MDMA-assisted psychotherapy for treatment of PTSD: study design and rationale for phase 3 trials based on pooled analysis of six phase 2 randomized controlled trials.
Study Goal
The researchers aimed to evaluate the efficacy and safety of MDMA-assisted psychotherapy for treating PTSD and determine the optimal study design for phase 3 trials.
Results Summary
MDMA-assisted psychotherapy significantly reduced PTSD symptoms compared to placebo, with a large treatment effect (Cohen's d = 0.8). Over half of the active group no longer met PTSD diagnostic criteria after treatment, and depression symptoms also improved, though the latter only trended toward significance.
Population
Adults with PTSD.
Effective Dosage
75-125 mg MDMA in two or three 8-hour sessions spaced a month apart.
Duration
Two or three experimental sessions, each spaced a month apart, with additional non-drug therapy sessions before and after.
Interactions
None mentioned.
| Intervention | Direction | Endpoint | Population | Dosage | Impact | Claim # |
|---|---|---|---|---|---|---|
MDMA-assisted psychotherapy | decrease | CAPS-IV total scores | individuals with PTSD | MMRM estimated mean difference (SE) between groups -22.0 (5.17) | significantly greater reductions | #1 |
MDMA-assisted psychotherapy | decrease | CAPS-IV PTSD diagnostic criteria | individuals with PTSD | 54.2% vs 22.6% | more participants did not meet diagnostic criteria | #2 |
MDMA-assisted psychotherapy | decrease | Depression symptom on the BDI-II | individuals with PTSD | MMRM estimated mean difference (SE) between groups -6.0 (3.03) | improvement was greatest | #3 |
All doses of MDMA | no change | tolerability | individuals with PTSD | - | well tolerated | #4 |
MDMA-assisted psychotherapy | decrease | PTSD symptoms | adults with PTSD | - | efficacious and well tolerated | #5 |
BACKGROUND: Posttraumatic stress disorder is a prevalent mental health condition with substantial impact on daily functioning that lacks sufficient treatment options.
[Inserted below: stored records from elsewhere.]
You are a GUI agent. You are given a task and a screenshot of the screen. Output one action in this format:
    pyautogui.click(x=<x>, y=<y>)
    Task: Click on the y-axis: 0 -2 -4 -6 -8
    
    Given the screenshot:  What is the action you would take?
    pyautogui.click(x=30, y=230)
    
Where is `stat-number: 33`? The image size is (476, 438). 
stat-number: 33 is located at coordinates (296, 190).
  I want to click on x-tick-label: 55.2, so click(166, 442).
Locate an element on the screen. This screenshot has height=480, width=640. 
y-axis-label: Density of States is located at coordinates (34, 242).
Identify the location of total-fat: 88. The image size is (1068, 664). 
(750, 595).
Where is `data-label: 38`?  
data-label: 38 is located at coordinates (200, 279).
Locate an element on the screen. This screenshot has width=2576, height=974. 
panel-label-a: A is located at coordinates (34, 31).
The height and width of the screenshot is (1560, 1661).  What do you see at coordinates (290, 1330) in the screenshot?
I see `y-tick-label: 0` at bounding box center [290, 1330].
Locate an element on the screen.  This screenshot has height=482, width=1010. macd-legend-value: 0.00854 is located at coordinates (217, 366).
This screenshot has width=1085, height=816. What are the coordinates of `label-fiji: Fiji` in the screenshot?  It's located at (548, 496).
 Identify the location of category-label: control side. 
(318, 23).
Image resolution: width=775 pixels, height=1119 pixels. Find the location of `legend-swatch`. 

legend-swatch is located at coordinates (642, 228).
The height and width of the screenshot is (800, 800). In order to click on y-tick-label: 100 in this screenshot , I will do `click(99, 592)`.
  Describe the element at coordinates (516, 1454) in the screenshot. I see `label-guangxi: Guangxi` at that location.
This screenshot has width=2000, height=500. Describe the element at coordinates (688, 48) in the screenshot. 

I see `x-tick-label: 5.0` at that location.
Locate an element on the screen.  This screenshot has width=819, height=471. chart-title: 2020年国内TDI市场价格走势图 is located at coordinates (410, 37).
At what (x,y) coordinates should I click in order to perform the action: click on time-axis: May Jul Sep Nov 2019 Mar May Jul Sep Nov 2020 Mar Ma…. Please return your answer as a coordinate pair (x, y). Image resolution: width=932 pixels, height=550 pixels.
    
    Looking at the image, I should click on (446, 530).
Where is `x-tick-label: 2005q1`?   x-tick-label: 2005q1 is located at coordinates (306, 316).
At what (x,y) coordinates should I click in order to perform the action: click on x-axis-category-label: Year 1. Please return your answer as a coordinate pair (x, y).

Here we evaluate six phase 2 trials in a pooled analysis to determine the study design for phase 3 trials of MDMA-assisted psychotherapy for PTSD. METHODS: Six randomized, double-blind, controlled clinical trials at five study sites were conducted from April 2004 to February 2017. Active doses of MDMA (75-125 mg, n = 72) or placebo/control doses (0-40 mg, n = 31) were administered to individuals with PTSD during manualized psychotherapy sessions in two or three 8-h sessions spaced a month apart. Three non-drug 90-min therapy sessions preceded the first MDMA exposure, and three to four followed each experimental session. RESULTS: After two blinded experimental sessions, the active group had significantly greater reductions in CAPS-IV total scores from baseline than the control group [MMRM estimated mean difference (SE) between groups - 22.0 (5.17), P < 0.001]. The between-group Cohen's d effect size was 0.8, indicating a large treatment effect. After two experimental sessions, more participants in the active group (54.2%) did not meet CAPS-IV PTSD diagnostic criteria than the control group (22.6%). Depression symptom improvement on the BDI-II was greatest for the active group compared to the control group, although only trended towards significant group differences [MMRM, estimated mean difference (SE) between groups - 6.0 (3.03), P = 0.053]. All doses of MDMA were well tolerated, with some expected reactions occurring at greater frequency for the active MDMA group during experimental sessions and the 7 days following. CONCLUSIONS: MDMA-assisted psychotherapy was efficacious and well tolerated in a large sample of adults with PTSD. These studies supported expansion into phase 3 trials and led to FDA granting Breakthrough Therapy designation for this promising treatment. TRIAL REGISTRATION: ClinicalTrials.gov Identifier: NCT00090064, NCT00353938, NCT01958593, NCT01211405, NCT01689740, NCT01793610.